The Asity prototype has been assembled and actually appears to work! 😀
For those of you unaware, Asity is the avionics board I’ve spent the last 6 months designing and intend to use to control my unmanned aircraft.
I spent roughly two days with my solder paste and frying pan assembling it. The order was important as some solder joints are impossible to correct once they are surrounded by components, so I had to reflow the top layer a few times to get everything on. The bottom was completely hand soldered and I’m seriously considering the $400 for a new soldering station with a much smaller tip. After everything was on I then had to spend a very tedious few hours tracking down and correcting shorts. Eventually the meter said it was all good and I powered it up. Thankfully no smoke escaped.
The next trick was to try actually talking to it. I had trouble using Altium’s JTAG adapter at first. There seems to be some signal integrity issue over that header. The solution at the moment is a 10nF capacitor from the TCK line to ground.
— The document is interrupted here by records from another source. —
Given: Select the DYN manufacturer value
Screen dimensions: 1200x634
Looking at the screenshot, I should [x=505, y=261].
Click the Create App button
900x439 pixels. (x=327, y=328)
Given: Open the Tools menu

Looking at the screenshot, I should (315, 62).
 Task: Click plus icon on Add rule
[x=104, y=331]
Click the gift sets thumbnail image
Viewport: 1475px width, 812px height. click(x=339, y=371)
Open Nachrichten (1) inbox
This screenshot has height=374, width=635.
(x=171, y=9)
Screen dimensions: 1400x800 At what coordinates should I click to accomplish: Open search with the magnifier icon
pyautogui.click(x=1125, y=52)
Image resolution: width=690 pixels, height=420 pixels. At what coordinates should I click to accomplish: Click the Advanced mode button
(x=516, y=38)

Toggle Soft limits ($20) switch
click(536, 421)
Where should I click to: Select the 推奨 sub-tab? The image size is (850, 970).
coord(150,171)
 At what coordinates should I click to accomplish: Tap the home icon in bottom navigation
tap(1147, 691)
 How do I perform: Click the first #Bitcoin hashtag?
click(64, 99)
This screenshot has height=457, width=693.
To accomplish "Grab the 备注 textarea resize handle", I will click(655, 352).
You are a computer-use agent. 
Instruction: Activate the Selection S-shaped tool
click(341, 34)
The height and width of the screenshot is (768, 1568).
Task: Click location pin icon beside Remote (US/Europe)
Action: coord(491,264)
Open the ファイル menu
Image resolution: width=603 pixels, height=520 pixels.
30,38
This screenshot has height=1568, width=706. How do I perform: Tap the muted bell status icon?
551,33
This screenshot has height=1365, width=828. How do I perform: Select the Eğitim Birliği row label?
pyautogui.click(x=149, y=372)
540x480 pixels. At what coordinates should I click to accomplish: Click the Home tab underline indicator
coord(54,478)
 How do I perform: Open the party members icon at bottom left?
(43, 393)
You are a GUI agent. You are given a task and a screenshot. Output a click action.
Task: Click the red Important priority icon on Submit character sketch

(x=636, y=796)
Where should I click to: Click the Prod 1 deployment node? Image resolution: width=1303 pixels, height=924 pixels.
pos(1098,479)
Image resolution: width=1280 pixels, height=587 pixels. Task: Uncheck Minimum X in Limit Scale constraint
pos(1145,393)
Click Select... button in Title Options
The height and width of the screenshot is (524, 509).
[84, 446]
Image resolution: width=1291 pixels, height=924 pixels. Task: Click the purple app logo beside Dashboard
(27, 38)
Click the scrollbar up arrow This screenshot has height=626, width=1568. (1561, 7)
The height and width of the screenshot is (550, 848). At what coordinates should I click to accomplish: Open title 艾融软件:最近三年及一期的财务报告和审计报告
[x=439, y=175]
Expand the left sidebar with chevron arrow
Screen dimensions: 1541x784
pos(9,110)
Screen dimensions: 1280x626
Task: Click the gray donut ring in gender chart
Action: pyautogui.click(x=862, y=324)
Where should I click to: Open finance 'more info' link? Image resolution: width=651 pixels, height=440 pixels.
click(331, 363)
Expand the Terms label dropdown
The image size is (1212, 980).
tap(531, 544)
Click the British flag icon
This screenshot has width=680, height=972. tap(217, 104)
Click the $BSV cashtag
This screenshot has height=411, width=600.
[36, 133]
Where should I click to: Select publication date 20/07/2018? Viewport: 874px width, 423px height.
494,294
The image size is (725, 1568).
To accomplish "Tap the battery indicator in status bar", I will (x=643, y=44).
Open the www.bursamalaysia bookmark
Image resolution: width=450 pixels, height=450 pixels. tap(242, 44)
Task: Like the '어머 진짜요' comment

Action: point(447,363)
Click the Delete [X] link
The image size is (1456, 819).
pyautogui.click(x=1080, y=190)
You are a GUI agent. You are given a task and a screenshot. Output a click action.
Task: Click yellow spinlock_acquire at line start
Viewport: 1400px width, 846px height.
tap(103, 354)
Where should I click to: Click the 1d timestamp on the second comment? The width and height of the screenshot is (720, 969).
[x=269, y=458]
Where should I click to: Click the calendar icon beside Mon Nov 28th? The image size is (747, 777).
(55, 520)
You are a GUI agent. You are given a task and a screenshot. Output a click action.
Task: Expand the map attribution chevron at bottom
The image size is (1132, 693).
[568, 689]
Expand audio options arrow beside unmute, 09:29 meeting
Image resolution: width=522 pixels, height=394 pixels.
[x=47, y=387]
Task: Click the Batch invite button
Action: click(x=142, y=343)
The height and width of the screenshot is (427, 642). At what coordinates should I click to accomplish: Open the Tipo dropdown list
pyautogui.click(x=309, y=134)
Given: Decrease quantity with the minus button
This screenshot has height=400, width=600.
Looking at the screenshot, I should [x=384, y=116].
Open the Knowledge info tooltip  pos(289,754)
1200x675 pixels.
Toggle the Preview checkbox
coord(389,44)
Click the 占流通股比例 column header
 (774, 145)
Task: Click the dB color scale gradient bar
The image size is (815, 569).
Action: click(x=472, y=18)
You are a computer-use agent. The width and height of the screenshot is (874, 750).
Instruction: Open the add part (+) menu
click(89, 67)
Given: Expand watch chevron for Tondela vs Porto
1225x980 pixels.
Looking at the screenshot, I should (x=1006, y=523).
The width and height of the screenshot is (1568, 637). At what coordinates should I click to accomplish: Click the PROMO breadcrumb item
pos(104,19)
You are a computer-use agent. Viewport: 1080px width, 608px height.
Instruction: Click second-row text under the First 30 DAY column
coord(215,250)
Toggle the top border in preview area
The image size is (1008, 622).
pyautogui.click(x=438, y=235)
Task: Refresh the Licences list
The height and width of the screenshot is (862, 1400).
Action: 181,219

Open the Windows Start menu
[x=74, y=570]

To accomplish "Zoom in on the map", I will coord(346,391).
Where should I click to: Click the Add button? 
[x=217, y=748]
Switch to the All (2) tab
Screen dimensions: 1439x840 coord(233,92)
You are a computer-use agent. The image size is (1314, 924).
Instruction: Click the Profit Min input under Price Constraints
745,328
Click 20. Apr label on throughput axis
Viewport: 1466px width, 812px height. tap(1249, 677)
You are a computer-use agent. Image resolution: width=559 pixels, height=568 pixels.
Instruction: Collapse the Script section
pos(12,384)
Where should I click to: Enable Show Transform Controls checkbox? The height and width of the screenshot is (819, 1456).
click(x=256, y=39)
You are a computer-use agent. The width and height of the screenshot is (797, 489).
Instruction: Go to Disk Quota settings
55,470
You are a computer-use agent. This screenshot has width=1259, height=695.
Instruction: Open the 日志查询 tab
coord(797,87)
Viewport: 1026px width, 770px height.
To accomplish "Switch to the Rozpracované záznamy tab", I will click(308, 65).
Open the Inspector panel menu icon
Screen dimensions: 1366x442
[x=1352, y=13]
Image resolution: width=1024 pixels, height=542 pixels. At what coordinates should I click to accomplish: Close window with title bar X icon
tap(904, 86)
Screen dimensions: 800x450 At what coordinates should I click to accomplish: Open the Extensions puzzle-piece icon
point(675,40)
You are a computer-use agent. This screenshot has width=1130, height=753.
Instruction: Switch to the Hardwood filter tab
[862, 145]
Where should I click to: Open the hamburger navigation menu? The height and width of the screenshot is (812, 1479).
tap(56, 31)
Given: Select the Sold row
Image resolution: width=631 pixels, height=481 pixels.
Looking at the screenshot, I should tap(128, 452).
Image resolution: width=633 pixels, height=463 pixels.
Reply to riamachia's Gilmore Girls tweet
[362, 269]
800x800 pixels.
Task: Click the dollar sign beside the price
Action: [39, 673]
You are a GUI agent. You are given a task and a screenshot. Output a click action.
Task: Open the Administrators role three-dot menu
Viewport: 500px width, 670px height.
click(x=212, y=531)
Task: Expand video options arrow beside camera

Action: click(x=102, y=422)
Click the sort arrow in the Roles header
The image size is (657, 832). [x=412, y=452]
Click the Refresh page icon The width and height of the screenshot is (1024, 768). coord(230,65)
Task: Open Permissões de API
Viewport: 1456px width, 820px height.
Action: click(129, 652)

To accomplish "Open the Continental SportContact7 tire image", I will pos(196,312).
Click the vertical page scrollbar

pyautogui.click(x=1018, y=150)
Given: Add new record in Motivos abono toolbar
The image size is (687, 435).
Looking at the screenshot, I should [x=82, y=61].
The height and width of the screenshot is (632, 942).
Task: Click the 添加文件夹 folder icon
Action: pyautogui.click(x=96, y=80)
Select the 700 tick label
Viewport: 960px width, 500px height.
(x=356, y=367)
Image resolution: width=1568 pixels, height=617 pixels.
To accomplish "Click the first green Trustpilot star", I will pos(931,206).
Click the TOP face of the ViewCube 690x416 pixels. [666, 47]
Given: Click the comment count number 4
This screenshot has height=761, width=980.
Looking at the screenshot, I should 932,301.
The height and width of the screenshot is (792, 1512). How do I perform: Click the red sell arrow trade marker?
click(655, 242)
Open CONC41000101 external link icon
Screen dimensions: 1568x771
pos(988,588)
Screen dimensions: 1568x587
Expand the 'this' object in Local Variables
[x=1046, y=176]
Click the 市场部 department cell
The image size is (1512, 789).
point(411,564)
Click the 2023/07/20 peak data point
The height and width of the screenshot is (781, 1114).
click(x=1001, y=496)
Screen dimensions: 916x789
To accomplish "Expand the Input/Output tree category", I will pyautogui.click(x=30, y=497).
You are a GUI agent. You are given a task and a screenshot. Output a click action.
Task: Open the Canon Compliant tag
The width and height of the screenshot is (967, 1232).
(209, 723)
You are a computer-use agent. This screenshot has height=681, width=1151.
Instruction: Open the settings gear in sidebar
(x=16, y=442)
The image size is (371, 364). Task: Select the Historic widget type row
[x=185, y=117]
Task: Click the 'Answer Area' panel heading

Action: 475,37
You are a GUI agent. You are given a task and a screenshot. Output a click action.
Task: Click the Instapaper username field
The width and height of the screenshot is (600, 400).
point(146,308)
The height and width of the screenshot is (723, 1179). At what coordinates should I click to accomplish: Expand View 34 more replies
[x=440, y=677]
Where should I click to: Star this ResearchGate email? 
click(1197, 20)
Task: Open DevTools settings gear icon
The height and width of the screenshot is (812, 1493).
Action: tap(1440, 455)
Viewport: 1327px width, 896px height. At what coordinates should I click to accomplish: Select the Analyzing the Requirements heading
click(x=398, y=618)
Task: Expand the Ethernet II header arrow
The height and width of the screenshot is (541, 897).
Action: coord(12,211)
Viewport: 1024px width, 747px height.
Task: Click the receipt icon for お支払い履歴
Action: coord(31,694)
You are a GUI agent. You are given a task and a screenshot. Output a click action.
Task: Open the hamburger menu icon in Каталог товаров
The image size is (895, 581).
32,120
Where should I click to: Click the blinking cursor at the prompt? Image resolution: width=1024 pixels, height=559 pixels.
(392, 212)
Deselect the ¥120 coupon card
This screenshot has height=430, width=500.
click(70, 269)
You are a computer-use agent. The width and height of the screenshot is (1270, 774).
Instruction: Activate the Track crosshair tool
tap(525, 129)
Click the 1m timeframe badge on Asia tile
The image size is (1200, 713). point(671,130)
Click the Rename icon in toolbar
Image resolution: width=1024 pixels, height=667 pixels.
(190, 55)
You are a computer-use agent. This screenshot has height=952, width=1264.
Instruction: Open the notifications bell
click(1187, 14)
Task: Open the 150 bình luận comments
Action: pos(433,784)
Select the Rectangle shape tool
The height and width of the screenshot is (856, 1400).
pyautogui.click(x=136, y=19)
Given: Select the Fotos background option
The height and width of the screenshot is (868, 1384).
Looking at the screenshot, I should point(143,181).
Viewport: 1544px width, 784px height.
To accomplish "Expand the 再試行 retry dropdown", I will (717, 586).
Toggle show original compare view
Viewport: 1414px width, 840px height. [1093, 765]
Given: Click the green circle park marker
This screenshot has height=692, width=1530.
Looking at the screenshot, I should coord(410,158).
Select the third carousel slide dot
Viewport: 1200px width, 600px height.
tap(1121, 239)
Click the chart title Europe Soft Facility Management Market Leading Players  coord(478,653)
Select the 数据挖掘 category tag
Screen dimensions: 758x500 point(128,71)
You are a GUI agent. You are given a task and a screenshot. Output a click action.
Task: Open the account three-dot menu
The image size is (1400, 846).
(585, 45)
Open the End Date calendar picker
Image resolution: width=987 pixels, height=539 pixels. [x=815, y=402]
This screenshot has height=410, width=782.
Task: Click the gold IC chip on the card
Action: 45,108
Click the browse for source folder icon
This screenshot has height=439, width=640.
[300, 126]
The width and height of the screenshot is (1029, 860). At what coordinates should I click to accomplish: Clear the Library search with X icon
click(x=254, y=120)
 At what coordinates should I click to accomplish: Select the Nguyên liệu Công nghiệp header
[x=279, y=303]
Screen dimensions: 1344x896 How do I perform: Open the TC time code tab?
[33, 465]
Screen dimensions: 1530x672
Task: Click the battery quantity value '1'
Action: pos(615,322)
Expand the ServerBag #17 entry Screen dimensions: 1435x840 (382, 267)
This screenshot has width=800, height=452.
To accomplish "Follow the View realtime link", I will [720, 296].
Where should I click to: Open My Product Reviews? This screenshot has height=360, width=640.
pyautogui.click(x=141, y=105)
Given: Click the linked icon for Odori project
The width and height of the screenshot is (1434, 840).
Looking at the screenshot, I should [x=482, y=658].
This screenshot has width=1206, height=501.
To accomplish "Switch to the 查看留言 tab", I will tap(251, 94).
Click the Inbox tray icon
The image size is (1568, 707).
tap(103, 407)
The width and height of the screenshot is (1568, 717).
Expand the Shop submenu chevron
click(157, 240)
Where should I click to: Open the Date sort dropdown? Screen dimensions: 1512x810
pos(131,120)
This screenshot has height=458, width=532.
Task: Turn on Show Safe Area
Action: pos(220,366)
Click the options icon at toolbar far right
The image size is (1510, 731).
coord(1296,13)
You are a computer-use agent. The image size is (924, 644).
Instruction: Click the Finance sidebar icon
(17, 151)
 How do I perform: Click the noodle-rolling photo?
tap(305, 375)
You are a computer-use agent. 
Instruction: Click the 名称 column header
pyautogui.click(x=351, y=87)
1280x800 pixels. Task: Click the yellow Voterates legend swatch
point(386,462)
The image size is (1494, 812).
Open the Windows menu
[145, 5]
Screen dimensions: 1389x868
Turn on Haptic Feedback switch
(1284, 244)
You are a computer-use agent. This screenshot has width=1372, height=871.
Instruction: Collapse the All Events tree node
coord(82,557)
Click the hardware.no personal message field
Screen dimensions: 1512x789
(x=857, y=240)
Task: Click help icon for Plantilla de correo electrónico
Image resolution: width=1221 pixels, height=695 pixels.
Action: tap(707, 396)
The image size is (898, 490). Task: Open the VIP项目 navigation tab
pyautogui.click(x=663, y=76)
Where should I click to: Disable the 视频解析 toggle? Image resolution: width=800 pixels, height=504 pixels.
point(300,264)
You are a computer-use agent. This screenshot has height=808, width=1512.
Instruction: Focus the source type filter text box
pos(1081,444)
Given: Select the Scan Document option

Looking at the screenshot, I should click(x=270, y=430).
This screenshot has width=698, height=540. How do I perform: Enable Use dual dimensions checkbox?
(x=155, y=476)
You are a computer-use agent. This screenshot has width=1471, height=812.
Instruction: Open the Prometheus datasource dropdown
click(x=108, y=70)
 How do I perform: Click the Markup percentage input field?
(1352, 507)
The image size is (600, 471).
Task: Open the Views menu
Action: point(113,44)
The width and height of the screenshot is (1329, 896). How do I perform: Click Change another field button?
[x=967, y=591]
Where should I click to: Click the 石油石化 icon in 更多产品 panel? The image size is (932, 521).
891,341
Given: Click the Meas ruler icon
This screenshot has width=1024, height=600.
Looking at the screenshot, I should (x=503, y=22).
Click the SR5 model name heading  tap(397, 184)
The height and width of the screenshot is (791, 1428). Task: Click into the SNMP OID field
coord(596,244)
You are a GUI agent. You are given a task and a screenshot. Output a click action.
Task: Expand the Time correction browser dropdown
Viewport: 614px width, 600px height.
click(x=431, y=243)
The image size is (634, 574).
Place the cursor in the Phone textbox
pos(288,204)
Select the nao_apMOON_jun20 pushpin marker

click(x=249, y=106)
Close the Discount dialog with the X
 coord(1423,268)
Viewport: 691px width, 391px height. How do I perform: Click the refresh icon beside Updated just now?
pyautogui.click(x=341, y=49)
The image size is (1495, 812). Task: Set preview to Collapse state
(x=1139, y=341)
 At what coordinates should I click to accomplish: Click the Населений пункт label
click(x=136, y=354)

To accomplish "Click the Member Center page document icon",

To my amazement I was able to connect to the FPGA and even load some firmware onto it. I started with a simple demo I had made earlier on my Spartan 3E dev board, which repeatedly reads some bytes from a block RAM and sends them to the USB interface. I soon realised that the bit file uploaded to an Actel FPGA doesn’t actually include RAM initialization data, so I found Asity spewing random gibberish at me. After realising this and manually initializing the RAM, I had my demo working.
Tadaa!
My task is now to write the firmware to access all the peripheral devices I included and find out which of those work and which ones don’t. I hope to get at least the GPS working and able to record data to the SD card within a week so I can start logging data from actual flights.